EXERCISE DATA: Begin
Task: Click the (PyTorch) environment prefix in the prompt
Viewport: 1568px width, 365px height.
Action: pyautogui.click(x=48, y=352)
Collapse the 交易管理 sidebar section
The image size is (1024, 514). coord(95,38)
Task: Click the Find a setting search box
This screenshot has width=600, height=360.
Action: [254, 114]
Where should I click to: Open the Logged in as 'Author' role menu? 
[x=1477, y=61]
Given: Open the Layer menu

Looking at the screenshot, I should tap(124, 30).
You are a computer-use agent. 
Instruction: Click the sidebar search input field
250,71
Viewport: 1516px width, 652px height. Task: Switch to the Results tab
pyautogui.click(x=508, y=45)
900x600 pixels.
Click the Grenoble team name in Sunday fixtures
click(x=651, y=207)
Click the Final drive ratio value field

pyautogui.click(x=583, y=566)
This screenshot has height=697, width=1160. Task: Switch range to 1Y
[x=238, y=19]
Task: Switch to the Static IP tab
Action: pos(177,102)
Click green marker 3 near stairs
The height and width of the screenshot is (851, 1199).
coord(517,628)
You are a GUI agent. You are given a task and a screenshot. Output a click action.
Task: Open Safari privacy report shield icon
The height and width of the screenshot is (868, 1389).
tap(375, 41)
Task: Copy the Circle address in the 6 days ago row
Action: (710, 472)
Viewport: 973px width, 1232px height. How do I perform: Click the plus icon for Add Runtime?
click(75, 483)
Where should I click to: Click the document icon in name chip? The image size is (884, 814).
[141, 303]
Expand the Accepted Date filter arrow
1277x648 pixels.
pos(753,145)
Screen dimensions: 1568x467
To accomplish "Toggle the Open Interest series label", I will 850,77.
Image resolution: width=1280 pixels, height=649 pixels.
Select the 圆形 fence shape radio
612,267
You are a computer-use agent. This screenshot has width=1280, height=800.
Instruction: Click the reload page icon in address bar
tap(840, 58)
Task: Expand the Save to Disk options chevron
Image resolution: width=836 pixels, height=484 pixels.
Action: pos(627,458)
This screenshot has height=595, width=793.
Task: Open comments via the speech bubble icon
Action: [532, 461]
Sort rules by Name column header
EXERCISE DATA: End
→ WHAT IS NEEDED
Reproduce every record above exactly as it appears.

→ RESPONSE TO THE EXERCISE
Task: Click the (PyTorch) environment prefix in the prompt
Viewport: 1568px width, 365px height.
Action: pyautogui.click(x=48, y=352)
Collapse the 交易管理 sidebar section
The image size is (1024, 514). coord(95,38)
Task: Click the Find a setting search box
This screenshot has width=600, height=360.
Action: [254, 114]
Where should I click to: Open the Logged in as 'Author' role menu? 
[x=1477, y=61]
Given: Open the Layer menu

Looking at the screenshot, I should tap(124, 30).
You are a computer-use agent. 
Instruction: Click the sidebar search input field
250,71
Viewport: 1516px width, 652px height. Task: Switch to the Results tab
pyautogui.click(x=508, y=45)
900x600 pixels.
Click the Grenoble team name in Sunday fixtures
click(x=651, y=207)
Click the Final drive ratio value field

pyautogui.click(x=583, y=566)
This screenshot has height=697, width=1160. Task: Switch range to 1Y
[x=238, y=19]
Task: Switch to the Static IP tab
Action: pos(177,102)
Click green marker 3 near stairs
The height and width of the screenshot is (851, 1199).
coord(517,628)
You are a GUI agent. You are given a task and a screenshot. Output a click action.
Task: Open Safari privacy report shield icon
The height and width of the screenshot is (868, 1389).
tap(375, 41)
Task: Copy the Circle address in the 6 days ago row
Action: (710, 472)
Viewport: 973px width, 1232px height. How do I perform: Click the plus icon for Add Runtime?
click(75, 483)
Where should I click to: Click the document icon in name chip? The image size is (884, 814).
[141, 303]
Expand the Accepted Date filter arrow
1277x648 pixels.
pos(753,145)
Screen dimensions: 1568x467
To accomplish "Toggle the Open Interest series label", I will 850,77.
Image resolution: width=1280 pixels, height=649 pixels.
Select the 圆形 fence shape radio
612,267
You are a computer-use agent. This screenshot has width=1280, height=800.
Instruction: Click the reload page icon in address bar
tap(840, 58)
Task: Expand the Save to Disk options chevron
Image resolution: width=836 pixels, height=484 pixels.
Action: pos(627,458)
This screenshot has height=595, width=793.
Task: Open comments via the speech bubble icon
Action: [532, 461]
Sort rules by Name column header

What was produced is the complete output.